* _Given information_
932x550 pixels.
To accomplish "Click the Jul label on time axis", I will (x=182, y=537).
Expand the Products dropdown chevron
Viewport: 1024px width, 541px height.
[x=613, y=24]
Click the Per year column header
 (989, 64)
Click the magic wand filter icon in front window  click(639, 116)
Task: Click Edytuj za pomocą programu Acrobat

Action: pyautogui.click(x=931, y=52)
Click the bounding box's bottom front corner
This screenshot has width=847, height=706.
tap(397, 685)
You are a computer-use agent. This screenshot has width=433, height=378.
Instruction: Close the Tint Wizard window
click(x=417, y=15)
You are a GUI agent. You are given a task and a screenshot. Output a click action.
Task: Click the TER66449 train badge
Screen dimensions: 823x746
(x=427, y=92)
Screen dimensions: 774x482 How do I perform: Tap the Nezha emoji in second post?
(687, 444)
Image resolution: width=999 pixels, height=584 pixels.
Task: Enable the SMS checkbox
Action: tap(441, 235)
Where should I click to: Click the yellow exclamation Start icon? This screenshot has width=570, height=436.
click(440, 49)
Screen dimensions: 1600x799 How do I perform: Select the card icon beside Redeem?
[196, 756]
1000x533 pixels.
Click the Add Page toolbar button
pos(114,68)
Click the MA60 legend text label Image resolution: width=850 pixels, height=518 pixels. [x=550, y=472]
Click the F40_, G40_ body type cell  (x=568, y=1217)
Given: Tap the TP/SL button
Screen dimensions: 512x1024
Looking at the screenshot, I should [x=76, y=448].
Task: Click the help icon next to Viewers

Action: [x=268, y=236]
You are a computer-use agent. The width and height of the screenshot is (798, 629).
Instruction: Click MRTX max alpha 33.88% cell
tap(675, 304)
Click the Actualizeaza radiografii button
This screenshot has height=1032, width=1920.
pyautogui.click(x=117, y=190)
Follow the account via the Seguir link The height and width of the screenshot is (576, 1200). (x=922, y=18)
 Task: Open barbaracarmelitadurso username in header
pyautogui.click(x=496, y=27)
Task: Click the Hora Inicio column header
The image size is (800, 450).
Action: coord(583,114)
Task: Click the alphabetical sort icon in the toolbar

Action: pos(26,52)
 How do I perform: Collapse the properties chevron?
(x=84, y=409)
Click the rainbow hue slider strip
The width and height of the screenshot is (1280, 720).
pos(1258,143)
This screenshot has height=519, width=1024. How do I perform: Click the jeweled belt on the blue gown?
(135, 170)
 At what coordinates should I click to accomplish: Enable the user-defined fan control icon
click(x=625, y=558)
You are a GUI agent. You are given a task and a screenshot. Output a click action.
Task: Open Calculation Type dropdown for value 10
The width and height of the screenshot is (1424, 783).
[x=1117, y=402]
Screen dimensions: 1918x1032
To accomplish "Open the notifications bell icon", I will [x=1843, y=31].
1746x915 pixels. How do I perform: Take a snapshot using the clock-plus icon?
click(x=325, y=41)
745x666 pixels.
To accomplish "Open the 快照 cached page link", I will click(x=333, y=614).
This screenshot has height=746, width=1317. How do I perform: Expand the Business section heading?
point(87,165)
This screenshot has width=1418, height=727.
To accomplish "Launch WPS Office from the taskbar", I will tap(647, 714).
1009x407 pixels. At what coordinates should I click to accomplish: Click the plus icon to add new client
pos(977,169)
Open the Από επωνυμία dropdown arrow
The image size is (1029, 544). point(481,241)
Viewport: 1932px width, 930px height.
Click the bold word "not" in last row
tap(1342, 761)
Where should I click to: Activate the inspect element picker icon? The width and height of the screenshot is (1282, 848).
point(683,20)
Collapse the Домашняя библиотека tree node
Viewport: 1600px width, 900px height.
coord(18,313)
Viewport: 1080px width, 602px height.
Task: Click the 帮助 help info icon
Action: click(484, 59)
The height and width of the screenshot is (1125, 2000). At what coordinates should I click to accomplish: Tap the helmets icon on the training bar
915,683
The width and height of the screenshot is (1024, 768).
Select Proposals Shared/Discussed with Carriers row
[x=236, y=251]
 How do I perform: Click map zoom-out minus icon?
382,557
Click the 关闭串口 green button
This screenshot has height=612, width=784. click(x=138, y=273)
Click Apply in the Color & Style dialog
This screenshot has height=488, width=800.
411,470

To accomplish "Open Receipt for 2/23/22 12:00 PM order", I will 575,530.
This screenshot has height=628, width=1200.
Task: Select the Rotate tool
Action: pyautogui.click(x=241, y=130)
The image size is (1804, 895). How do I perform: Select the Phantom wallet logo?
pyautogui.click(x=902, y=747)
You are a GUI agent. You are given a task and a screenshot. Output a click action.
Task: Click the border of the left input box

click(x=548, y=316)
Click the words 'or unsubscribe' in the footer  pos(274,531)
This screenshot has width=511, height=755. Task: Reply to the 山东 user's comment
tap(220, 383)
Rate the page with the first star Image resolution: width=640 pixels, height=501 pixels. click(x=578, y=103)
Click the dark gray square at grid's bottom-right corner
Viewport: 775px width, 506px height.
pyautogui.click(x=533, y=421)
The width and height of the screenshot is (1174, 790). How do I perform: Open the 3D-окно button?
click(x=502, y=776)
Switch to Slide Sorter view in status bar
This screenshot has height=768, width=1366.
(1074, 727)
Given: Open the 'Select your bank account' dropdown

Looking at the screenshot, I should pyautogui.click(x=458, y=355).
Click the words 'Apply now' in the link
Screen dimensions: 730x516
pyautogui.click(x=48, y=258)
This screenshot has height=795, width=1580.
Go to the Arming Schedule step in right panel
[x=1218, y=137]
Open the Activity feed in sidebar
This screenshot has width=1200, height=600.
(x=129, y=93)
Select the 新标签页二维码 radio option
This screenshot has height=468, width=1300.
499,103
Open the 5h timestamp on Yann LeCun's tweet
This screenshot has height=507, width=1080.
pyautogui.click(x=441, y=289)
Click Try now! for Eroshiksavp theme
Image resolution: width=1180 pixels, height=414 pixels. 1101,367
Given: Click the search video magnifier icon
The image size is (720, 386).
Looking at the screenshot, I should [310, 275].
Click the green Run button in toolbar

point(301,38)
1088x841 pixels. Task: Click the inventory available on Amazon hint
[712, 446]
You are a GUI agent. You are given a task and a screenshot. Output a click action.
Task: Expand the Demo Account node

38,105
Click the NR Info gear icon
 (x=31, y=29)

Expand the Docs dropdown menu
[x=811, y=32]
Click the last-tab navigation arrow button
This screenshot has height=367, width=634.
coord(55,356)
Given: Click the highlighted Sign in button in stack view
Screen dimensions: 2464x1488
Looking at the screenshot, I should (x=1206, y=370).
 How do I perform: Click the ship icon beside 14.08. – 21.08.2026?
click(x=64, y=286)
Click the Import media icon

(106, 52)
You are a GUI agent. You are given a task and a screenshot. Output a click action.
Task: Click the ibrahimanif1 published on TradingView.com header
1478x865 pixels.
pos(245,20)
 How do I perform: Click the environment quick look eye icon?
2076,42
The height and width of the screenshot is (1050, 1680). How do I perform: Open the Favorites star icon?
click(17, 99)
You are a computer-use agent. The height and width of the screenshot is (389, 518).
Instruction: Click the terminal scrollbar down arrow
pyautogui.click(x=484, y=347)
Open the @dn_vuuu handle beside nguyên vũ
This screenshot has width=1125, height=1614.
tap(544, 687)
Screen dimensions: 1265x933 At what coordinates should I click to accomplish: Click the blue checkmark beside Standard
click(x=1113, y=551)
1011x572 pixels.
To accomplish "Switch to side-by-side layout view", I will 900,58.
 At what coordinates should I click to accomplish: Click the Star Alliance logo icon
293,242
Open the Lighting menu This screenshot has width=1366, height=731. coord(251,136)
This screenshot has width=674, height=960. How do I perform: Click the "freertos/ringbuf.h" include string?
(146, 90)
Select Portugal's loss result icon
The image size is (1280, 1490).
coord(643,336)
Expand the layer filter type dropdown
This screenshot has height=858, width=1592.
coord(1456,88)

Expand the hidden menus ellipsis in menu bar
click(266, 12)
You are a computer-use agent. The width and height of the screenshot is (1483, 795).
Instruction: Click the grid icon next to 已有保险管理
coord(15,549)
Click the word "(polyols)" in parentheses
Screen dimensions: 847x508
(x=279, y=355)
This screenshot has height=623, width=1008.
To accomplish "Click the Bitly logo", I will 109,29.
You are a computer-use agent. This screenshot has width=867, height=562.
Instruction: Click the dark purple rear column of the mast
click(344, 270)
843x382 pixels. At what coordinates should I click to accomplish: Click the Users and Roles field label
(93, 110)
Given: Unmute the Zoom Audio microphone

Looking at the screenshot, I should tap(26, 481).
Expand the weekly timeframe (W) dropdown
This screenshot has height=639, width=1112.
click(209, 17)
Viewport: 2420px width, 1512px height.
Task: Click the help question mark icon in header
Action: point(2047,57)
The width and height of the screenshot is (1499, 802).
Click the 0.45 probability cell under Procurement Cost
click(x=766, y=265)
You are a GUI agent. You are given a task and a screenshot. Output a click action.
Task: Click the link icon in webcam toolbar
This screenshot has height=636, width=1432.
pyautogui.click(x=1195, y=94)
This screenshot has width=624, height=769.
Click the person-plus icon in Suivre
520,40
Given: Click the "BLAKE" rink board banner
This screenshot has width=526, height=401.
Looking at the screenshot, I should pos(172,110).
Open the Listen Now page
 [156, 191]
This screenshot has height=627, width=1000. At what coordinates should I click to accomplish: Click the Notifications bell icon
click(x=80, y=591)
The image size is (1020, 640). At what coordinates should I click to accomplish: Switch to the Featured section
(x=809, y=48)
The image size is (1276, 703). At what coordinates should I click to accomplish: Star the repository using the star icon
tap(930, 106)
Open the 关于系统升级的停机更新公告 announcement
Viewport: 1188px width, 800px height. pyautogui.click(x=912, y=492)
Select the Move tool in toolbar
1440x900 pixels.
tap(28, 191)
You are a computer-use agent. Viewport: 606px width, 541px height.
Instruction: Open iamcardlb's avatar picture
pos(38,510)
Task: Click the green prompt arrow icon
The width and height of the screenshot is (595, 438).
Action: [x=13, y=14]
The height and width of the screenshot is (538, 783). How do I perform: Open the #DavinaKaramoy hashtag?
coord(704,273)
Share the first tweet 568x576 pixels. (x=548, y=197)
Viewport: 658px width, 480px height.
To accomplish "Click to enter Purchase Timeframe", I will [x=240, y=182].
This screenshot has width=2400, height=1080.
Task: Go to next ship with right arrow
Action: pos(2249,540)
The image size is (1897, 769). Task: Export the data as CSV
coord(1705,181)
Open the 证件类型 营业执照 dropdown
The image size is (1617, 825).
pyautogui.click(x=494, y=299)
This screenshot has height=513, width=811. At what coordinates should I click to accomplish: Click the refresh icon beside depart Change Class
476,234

* _Work instruction_
Take the listing above from its first line through the line containing "1000x533 pixels.", and transcribe that stretch exactly, with no other lines.

* _Task output_
932x550 pixels.
To accomplish "Click the Jul label on time axis", I will (x=182, y=537).
Expand the Products dropdown chevron
Viewport: 1024px width, 541px height.
[x=613, y=24]
Click the Per year column header
 (989, 64)
Click the magic wand filter icon in front window  click(639, 116)
Task: Click Edytuj za pomocą programu Acrobat

Action: pyautogui.click(x=931, y=52)
Click the bounding box's bottom front corner
This screenshot has width=847, height=706.
tap(397, 685)
You are a computer-use agent. This screenshot has width=433, height=378.
Instruction: Close the Tint Wizard window
click(x=417, y=15)
You are a GUI agent. You are given a task and a screenshot. Output a click action.
Task: Click the TER66449 train badge
Screen dimensions: 823x746
(x=427, y=92)
Screen dimensions: 774x482 How do I perform: Tap the Nezha emoji in second post?
(687, 444)
Image resolution: width=999 pixels, height=584 pixels.
Task: Enable the SMS checkbox
Action: tap(441, 235)
Where should I click to: Click the yellow exclamation Start icon? This screenshot has width=570, height=436.
click(440, 49)
Screen dimensions: 1600x799 How do I perform: Select the card icon beside Redeem?
[196, 756]
1000x533 pixels.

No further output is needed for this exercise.